Hi, Tim Blankenship here with divorce661.com and in this video we’re talking about why it’s important to formalize any change or modification of anything related to your judgment. Let me give you an example.

When you have your final judgment prepared and then later you want to amend something or modify something, say child support or spousal support or custody or visitation, it’s important that you actually memorialize that by filing a stipulation with the court.

I want to give you an example. I had a past client call me. We did their divorce a couple of years ago and he said, Tim 2 years ago my wife and I had an agreement verbally to stop the alimony and everything’s been fine but now we need to buy a house or refinance, I forget the issue but it had something to do with the lender needing to see that that order was not the case anymore, and they had never done the stipulation.

The underwriter actually said they didn’t even need the stipulation, they would just need something in writing that they would notarize and say that spousal support has been paid for a specific time and, while that’s great for the home loan purpose, what you’re going to want to do with the court is formalize that.

You’ll notice most orders will say spousal support, for instance, or child support is paid until a specific time for a specific amount. If you don’t modify that and you don’t change that in writing, then you’re still on the hook for that money. What could happen, if you’re the one paying and you have a verbal agreement with your spouse not to pay it, but you don’t formalize that with the court, 5 years from now the spouse that should have received, maybe they get upset for some reason and they want to go after that money.
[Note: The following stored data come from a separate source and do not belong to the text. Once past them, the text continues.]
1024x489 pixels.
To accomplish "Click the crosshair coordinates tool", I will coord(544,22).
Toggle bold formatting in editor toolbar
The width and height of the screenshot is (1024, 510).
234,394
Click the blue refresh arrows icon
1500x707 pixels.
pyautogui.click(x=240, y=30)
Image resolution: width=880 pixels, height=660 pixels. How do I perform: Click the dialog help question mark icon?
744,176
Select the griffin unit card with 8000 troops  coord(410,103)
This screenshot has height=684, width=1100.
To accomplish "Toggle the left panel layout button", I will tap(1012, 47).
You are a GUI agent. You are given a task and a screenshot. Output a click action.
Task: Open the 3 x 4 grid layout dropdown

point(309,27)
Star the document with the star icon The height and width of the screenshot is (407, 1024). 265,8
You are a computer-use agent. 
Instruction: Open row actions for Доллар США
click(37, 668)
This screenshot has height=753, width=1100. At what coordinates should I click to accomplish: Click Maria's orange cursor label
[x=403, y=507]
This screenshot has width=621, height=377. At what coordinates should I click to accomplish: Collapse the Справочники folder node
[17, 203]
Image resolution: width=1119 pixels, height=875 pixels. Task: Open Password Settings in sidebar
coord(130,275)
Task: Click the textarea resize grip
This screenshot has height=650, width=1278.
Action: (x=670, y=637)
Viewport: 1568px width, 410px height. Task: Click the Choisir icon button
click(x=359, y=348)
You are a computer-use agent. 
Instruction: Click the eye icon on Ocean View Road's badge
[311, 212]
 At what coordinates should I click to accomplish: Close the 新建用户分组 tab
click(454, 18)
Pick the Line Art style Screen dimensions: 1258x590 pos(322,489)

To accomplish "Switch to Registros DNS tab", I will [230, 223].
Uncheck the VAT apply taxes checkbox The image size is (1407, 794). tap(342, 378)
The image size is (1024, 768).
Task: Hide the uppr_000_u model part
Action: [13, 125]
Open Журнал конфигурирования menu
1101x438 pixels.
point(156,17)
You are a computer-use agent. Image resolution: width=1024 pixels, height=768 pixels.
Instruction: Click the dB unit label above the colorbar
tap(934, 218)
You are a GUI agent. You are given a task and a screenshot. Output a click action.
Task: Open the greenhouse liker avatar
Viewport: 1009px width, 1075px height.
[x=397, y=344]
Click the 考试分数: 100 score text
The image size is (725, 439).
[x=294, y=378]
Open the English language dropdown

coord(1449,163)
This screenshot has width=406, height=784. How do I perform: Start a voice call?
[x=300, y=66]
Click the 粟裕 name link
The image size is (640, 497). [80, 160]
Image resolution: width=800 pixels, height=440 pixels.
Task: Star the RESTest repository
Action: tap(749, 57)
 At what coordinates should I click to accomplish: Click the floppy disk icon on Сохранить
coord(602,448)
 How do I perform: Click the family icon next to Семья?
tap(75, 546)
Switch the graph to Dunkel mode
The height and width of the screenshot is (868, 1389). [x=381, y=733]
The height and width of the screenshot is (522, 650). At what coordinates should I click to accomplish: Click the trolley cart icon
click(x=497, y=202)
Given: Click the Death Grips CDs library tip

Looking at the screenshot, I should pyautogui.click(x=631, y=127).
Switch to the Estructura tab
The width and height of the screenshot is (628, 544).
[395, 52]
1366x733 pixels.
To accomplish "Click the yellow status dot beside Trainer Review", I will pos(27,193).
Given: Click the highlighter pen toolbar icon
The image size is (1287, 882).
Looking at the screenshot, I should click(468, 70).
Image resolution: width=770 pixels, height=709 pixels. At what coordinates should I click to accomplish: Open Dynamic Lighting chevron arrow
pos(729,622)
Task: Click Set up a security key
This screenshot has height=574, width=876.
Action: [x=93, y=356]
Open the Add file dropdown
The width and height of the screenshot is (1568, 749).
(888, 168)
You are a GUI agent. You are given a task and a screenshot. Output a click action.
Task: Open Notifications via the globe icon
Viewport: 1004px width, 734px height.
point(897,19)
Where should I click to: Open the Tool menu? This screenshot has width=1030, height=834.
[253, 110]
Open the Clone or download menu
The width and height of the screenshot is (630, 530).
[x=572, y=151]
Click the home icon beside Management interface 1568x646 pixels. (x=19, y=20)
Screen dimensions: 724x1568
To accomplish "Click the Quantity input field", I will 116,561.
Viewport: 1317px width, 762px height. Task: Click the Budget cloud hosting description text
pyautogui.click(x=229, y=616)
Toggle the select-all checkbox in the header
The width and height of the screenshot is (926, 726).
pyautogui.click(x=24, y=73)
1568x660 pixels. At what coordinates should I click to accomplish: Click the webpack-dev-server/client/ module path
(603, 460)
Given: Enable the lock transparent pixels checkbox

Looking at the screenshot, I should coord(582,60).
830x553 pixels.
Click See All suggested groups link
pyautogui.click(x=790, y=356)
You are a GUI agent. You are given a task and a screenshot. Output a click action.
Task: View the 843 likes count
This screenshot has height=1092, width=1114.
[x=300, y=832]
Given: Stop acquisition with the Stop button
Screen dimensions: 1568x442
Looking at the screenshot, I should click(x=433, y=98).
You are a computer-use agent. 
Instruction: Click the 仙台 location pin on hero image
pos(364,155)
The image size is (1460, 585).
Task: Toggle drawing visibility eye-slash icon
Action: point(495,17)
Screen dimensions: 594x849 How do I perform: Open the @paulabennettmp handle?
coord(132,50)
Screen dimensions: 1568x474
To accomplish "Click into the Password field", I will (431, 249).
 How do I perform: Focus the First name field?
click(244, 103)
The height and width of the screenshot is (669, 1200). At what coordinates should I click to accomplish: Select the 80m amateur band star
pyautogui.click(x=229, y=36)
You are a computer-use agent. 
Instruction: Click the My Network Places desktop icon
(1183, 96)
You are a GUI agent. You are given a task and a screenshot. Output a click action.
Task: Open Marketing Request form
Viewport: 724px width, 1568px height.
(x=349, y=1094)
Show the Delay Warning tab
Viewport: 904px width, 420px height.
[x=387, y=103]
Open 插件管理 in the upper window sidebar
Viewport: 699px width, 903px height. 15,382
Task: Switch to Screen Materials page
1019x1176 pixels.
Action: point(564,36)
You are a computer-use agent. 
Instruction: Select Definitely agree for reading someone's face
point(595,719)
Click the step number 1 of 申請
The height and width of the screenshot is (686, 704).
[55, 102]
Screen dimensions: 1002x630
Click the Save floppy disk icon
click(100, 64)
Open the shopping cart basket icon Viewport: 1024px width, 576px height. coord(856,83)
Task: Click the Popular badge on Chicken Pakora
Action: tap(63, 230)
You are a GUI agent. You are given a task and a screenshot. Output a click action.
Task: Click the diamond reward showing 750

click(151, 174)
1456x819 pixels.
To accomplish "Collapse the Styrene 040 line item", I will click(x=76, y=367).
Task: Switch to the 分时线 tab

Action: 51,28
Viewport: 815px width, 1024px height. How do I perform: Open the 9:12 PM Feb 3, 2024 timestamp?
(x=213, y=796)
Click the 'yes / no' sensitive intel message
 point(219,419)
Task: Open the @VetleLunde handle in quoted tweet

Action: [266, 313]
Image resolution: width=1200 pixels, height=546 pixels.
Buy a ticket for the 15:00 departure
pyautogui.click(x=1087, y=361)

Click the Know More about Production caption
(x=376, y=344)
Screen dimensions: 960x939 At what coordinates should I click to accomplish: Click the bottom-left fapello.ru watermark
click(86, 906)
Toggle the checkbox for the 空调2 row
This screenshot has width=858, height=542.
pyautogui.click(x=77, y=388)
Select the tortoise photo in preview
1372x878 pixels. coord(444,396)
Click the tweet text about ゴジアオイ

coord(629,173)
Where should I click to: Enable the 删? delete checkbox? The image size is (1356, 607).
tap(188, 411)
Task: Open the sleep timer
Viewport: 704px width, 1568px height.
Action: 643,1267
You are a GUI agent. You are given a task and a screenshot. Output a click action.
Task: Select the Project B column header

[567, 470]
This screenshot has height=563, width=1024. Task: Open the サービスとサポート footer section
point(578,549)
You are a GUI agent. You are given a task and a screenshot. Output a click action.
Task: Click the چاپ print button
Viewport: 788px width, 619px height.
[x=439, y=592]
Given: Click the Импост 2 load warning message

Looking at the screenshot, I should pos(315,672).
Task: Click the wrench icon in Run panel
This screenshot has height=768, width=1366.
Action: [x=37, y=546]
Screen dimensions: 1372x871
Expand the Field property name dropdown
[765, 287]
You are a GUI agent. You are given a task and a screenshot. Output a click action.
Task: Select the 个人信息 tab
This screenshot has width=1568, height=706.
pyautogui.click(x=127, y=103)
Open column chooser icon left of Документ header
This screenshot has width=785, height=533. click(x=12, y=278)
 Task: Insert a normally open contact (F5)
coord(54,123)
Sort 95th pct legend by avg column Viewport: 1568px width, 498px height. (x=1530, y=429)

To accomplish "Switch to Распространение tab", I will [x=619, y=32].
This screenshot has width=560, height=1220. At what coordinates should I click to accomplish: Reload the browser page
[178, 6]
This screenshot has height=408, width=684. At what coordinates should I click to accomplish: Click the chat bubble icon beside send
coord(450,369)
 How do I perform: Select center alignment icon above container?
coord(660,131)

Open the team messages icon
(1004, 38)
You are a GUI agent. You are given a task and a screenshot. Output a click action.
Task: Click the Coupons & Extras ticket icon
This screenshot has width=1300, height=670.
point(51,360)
You’d still have to owe that. Even though you may have had a written agreement, the court would likely force you to pay that because you never formally modified it. So, in this particular case, while the letter would suffice for the underwriter, we advise that it’s best to, obviously, modify the spousal support order. We can even back date it, which he was surprised to hear.

Probably one other thing we should touch on, they had stopped paying it a year or 2 ago, and I said we need to write the order to back that up, to say yes we’re filing this stipulation to modify now, but we’re modifying it saying that the agreement to spousal support was to stop at whatever point they stopped, a year or 2 ago.

Tim Blankenship, divorce661.com. Hope you’re having a great day. We’ll talk to you soon.